Rewrite only the portion of the listing between the lines holding "Given: Click the class" and "Click the monitor", inclusive, changing "library plus button" to "library add button" and leaving all else as it stands.

--- Start Records for this task ---

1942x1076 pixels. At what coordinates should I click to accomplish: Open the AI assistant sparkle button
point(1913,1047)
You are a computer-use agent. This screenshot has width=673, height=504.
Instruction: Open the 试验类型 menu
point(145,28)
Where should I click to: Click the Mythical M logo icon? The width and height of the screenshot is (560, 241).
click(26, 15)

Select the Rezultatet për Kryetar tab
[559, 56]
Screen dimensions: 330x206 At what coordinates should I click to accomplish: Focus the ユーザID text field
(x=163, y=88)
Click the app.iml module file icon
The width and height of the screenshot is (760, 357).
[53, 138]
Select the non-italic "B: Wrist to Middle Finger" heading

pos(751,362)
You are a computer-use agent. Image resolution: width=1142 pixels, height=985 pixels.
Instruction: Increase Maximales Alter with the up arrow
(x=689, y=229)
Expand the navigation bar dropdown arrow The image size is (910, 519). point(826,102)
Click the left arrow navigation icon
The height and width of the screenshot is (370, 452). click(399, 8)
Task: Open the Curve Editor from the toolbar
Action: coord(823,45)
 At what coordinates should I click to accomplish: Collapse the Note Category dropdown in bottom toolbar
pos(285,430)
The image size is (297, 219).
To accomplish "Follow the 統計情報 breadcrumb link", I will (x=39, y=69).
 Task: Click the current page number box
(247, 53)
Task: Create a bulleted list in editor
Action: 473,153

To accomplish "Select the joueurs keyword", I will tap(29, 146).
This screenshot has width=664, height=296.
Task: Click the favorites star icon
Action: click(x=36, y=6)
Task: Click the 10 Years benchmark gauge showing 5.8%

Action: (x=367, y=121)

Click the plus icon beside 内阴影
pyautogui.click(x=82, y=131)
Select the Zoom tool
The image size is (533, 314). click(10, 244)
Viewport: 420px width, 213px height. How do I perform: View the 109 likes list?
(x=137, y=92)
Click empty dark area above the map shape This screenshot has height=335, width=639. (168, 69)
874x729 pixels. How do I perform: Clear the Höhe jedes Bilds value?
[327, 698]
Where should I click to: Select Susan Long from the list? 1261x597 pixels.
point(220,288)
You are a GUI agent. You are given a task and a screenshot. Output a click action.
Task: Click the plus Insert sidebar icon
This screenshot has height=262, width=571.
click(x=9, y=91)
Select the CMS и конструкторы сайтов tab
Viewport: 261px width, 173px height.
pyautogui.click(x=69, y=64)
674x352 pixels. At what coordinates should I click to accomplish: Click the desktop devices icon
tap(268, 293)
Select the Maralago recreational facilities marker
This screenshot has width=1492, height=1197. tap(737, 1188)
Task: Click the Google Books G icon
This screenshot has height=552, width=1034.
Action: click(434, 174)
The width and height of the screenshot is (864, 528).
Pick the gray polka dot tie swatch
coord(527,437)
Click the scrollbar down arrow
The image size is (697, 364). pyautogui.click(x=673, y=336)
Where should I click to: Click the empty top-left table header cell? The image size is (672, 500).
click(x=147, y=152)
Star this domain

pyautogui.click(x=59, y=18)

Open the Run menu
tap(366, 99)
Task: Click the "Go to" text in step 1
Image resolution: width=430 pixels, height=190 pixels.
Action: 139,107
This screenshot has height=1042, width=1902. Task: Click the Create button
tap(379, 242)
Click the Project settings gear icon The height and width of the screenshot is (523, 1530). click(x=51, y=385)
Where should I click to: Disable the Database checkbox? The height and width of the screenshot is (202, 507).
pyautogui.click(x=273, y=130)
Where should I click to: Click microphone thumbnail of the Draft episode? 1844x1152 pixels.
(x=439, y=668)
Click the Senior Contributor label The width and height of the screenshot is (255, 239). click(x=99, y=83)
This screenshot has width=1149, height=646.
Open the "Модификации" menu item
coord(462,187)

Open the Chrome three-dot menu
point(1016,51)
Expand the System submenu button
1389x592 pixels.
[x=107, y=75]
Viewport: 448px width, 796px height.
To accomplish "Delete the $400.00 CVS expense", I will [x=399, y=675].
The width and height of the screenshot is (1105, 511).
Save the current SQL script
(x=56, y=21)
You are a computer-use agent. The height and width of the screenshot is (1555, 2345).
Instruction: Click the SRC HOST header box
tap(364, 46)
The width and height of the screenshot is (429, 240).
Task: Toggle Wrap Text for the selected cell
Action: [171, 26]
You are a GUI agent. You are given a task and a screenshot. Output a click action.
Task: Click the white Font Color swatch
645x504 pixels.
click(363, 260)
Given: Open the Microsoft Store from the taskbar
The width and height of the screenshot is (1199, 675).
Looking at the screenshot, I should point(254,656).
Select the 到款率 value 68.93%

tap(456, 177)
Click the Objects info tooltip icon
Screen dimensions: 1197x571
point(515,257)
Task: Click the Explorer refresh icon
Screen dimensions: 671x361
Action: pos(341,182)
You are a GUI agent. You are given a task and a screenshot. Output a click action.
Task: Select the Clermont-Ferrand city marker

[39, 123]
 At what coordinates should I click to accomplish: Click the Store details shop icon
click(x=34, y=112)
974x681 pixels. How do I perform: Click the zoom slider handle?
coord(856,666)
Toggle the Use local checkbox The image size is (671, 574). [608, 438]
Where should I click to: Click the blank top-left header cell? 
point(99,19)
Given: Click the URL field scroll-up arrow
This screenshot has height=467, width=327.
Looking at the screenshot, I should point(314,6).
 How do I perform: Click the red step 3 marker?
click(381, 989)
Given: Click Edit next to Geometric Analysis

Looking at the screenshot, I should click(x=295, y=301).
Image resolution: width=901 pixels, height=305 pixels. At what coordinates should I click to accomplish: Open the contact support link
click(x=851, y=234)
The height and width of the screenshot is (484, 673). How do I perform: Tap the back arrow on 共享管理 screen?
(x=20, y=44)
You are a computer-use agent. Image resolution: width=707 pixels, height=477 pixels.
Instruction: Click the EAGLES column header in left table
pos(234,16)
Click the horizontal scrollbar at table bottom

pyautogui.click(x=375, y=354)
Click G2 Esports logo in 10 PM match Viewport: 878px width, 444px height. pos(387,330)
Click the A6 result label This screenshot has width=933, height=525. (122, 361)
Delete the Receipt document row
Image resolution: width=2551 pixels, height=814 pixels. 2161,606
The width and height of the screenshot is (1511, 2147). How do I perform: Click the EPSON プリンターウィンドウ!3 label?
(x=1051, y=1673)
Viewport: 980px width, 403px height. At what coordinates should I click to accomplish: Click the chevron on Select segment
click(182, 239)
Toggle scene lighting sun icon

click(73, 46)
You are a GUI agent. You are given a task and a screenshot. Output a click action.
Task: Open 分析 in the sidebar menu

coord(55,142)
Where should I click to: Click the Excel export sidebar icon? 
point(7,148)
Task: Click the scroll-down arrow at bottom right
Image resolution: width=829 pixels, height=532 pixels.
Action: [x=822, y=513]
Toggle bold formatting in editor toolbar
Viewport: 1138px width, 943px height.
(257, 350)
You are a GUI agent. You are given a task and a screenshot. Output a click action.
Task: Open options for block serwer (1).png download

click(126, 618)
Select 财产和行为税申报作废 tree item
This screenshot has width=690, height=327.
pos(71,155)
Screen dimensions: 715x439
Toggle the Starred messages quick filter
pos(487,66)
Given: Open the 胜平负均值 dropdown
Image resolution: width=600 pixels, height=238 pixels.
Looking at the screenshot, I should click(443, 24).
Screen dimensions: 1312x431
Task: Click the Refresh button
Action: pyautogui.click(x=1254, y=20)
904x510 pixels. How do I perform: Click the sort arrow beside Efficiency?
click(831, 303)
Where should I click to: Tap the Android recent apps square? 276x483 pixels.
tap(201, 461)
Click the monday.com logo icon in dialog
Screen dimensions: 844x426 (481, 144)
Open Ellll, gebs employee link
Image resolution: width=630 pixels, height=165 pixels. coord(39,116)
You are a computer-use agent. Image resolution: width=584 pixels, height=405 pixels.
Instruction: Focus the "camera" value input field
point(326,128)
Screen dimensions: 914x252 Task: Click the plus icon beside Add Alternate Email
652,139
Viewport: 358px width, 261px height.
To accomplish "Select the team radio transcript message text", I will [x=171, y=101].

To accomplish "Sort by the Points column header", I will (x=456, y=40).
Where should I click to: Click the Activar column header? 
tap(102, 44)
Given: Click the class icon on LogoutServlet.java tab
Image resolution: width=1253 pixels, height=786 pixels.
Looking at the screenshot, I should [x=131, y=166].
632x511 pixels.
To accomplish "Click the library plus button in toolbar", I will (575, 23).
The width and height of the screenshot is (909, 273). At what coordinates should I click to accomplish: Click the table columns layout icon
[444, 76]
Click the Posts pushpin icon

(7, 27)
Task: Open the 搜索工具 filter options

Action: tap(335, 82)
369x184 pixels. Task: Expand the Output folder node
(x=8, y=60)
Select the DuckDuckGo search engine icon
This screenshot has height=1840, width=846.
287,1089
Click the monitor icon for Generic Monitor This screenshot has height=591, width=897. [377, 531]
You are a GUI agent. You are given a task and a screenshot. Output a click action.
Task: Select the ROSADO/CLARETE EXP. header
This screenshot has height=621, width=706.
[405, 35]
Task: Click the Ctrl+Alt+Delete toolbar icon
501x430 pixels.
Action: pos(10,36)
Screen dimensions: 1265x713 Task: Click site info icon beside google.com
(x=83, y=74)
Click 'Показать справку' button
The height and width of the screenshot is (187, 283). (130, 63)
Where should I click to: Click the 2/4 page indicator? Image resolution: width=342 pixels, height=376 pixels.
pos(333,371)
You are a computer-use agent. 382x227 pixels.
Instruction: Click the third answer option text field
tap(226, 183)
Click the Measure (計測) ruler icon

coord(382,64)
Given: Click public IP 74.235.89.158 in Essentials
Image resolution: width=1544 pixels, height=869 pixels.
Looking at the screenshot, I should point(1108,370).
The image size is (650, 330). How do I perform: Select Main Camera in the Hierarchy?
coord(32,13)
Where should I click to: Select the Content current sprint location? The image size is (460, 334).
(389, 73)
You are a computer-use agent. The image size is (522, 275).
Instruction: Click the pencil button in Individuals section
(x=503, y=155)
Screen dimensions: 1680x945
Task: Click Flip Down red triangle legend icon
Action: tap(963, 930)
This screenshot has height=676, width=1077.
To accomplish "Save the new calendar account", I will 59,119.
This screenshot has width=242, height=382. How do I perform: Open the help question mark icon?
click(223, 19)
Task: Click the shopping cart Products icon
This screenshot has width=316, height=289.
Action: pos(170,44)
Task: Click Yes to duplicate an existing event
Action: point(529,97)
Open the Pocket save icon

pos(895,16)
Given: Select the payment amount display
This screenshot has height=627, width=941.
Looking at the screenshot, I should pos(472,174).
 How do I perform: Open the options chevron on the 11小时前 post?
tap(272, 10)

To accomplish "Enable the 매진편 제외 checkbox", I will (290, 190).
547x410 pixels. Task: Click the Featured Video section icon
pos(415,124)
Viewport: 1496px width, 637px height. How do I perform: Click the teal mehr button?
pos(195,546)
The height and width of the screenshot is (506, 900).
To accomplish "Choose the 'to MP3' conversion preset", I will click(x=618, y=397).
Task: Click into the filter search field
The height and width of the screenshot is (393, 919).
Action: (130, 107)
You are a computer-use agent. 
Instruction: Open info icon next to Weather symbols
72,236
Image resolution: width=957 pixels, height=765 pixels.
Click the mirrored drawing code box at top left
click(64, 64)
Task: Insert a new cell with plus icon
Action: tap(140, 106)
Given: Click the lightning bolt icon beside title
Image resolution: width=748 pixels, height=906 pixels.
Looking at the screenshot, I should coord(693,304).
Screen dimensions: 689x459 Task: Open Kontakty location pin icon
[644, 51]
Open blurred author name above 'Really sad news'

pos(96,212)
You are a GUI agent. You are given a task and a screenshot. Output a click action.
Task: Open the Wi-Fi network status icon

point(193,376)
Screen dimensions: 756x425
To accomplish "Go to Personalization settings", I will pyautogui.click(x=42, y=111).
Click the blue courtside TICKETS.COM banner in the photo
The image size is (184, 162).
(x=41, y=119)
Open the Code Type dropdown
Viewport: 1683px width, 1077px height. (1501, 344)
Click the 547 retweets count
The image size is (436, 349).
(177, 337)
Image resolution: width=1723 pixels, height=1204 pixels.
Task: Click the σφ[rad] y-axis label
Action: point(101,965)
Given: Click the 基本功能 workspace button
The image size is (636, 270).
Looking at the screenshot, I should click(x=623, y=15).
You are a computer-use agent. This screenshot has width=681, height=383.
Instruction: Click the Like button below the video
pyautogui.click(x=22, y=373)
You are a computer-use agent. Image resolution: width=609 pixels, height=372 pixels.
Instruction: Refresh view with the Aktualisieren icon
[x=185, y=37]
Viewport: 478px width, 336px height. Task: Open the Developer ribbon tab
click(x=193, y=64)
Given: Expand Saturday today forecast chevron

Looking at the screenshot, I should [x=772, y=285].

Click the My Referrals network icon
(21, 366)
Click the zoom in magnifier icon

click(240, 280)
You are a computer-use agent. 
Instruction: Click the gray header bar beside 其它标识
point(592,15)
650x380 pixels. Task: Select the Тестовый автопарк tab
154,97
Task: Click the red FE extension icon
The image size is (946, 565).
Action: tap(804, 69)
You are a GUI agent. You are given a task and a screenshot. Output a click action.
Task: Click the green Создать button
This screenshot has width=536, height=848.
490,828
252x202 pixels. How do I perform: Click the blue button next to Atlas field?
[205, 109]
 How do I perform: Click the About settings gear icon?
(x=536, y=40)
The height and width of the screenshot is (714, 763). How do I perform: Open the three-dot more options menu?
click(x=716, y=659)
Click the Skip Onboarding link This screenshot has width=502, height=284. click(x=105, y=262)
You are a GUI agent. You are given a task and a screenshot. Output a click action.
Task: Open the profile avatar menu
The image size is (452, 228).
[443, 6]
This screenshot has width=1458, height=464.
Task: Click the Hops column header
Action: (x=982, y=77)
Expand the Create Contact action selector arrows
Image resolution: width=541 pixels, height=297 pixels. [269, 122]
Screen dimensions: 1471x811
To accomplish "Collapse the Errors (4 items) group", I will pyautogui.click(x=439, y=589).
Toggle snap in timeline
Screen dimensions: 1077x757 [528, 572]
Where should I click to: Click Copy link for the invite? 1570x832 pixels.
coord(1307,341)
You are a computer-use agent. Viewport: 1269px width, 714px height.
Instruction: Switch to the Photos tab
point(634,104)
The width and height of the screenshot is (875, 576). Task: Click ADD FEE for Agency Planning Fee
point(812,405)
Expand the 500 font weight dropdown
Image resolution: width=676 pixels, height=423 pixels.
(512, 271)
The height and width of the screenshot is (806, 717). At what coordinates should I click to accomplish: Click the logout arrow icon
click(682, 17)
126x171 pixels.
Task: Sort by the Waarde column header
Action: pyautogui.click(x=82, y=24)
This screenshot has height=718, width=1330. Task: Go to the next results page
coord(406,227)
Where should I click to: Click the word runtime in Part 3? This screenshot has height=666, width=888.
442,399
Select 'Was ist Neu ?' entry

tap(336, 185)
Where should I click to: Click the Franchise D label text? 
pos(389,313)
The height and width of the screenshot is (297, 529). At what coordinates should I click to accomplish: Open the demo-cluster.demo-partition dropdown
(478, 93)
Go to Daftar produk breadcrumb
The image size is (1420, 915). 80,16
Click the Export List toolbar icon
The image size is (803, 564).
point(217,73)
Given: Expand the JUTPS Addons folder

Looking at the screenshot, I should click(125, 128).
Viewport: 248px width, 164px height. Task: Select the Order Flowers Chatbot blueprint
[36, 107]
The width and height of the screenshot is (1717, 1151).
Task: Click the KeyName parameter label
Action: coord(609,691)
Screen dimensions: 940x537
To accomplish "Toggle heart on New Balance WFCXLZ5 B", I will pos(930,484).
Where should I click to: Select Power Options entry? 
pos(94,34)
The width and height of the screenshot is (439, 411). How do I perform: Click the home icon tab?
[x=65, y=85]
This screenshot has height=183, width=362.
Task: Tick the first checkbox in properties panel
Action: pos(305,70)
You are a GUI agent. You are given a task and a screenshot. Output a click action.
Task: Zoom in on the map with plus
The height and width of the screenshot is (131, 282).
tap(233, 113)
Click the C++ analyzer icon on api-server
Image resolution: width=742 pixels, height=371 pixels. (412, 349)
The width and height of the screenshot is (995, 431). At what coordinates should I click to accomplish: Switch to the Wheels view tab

--- End Records for this task ---

→ **Exercise result**
Given: Click the class icon on LogoutServlet.java tab
Image resolution: width=1253 pixels, height=786 pixels.
Looking at the screenshot, I should [x=131, y=166].
632x511 pixels.
To accomplish "Click the library add button in toolbar", I will (575, 23).
The width and height of the screenshot is (909, 273). At what coordinates should I click to accomplish: Click the table columns layout icon
[444, 76]
Click the Posts pushpin icon

(7, 27)
Task: Open the 搜索工具 filter options

Action: tap(335, 82)
369x184 pixels. Task: Expand the Output folder node
(x=8, y=60)
Select the DuckDuckGo search engine icon
This screenshot has height=1840, width=846.
287,1089
Click the monitor icon for Generic Monitor This screenshot has height=591, width=897. [377, 531]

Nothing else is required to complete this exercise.